UNITED STATES DISTRICT COURT EASTERN DISTRICT OF MICHIGAN SOUTHERN DIVISION

JAMMIE COLLIER,

Plaintiff,

v. Case No. 25-cv-11959 Honorable Linda V. Parker KENNETH MONROE, et al.,

Defendants. _________________________________/

ORDER DENYING PLAINTIFF’S MOTION FOR EXTENSION OF TIME

On July 15, 2025, this Court issued an opinion and order summarily dismissing Plaintiff’s Complaint. (ECF No. 5.) On the same date, the Court also issued a Judgment. (ECF No. 6.) Both filings were served on Plaintiff at the address he provided to the Court. (See 7/15/25 Text-Only Cert. of Serv.) Plaintiff filed a motion for reconsideration on August 15, 2025 (ECF No. 7), which the Court denied four days later (ECF No. 8). This decision also was served on Plaintiff. (See 8/19/25 Text-Only Cert. of Serv.) On October 1, 2025, Plaintiff filed a notice of appeal with respect to the Court’s decisions. (ECF No. 9.) Because the appeal was late, the Sixth Circuit ordered Plaintiff to show cause in writing within 21 days as to why his appeal should not be dismissed. (ECF No. 11.) Plaintiff responded to the show cause order on October 24, stating that he did not receive notice of the “entry of judgment” within the 21-day time period contemplated in Federal Rule of Appellate Procedure 4(a)(6). See Resp., Collier v. Monroe, No. 25-1895 (6th Cir.
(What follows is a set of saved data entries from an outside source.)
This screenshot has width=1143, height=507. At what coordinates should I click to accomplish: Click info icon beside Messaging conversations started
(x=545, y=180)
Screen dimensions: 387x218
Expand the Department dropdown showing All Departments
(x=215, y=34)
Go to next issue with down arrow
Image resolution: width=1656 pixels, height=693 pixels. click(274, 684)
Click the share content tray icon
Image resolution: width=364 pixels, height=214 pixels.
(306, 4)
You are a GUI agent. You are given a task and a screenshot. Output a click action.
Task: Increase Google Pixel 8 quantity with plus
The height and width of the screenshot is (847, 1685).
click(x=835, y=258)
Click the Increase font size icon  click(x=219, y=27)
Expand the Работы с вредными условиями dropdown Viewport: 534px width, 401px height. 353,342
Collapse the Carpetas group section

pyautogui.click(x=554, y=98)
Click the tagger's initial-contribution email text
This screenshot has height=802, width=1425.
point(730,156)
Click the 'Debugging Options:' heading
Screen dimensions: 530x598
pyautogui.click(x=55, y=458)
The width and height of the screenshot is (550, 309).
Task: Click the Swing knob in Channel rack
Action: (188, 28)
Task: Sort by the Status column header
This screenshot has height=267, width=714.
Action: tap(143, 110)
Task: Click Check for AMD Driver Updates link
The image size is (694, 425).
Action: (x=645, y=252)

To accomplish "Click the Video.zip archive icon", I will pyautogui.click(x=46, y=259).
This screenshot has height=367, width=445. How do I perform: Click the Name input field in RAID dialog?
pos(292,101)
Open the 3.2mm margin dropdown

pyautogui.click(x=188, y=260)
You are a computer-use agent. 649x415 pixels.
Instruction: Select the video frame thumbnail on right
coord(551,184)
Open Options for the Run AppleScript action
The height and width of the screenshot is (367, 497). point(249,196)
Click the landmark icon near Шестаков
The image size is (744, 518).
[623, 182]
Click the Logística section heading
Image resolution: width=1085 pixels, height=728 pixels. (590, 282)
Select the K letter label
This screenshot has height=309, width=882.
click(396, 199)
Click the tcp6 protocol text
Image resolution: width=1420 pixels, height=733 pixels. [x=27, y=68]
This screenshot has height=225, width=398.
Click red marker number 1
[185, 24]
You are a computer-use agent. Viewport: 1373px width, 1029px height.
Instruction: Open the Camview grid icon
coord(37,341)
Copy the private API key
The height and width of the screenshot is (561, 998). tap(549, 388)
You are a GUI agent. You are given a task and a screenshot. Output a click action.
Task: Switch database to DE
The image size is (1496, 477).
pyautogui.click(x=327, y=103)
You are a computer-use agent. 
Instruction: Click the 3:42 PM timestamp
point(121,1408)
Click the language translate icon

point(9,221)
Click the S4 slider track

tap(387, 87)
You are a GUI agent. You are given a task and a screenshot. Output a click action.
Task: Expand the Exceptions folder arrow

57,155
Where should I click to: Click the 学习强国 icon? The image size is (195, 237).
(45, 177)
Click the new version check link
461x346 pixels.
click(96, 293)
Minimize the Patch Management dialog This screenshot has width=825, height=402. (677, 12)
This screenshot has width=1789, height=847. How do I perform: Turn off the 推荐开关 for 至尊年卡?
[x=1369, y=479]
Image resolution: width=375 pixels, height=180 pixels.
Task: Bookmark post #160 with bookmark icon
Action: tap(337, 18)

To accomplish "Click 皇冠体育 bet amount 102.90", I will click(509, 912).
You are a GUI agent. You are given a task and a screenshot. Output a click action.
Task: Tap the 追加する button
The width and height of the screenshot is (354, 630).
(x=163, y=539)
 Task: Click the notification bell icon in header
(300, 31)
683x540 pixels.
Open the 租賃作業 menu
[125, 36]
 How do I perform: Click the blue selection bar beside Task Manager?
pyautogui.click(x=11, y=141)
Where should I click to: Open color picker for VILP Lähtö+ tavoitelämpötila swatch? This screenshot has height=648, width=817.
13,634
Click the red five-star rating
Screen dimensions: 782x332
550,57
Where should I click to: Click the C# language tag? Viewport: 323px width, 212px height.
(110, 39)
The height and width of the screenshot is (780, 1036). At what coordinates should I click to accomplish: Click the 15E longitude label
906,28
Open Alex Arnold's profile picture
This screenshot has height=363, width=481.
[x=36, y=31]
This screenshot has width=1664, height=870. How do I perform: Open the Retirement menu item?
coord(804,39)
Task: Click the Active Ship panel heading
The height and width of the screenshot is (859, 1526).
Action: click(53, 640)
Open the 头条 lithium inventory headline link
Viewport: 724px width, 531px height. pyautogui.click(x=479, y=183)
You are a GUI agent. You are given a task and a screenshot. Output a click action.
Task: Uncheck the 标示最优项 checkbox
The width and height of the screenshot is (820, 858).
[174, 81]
Oct. 24, 2025), ECF No. 3. Plaintiff also indicated that he filed a motion for an extension of time or to reopen the time to appeal with the district court. (Id.) In that motion, which also was filed on October 24, Plaintiff made the same

contentions about not receiving the Court’s “entry of judgment,” although Plaintiff specifically identified the filing that he did not receive as the one entered on August 19, 2025—that being, the denial of his motion for reconsideration. (ECF No. 12.) On December 18, the Sixth Circuit issued an order remanding the matter

for this Court to consider whether to extend or reopen Plaintiff’s time for filing the notice of appeal. A notice of appeal must be filed “within 30 days after entry of the judgment

or order appealed from.” Fed. R. App. P. 4(a)(1). However, if a party files certain motions under the Federal Rules of Civil Procedure and those motions are timely, Rule 4 provides that “the time to file an appeal runs for all parties from the entry of the order disposing of the last such remaining motion[.]” Fed. R. App. 4(a)(4).

Motions for judgment pursuant to Rule 50(b) and motions for relief from judgment pursuant to Rule 60 are included in the list of motions that toll the deadline for filing a notice of appeal. See id. Thus, Plaintiff had 30 days from August 19, 2025—that being the date the Court decided his post-judgment motion—to file his notice of appeal.

The Federal Rules of Appellate Procedure permit a district court “to extend the time to file a notice of appeal if . . . a party so moves no later than 30 days after the time prescribed by this Rule 4(a) expires . . ..” Fed. R. App. P. 4(a)(5)(A)(i).

In other words, a party has up to 60 days after entry of judgment, but no later than that, to move for an extension of time. “This time limit is strictly enforced.” Keasey v. Fed. Exp. Corp., 93 F. App’x 805, 805 (6th Cir. 2004) (citing Beard v. Carrollton R.R., 893 F.2d 117, 120 (6th Cir. 1989)); see also Hayes v. Allstate Ins.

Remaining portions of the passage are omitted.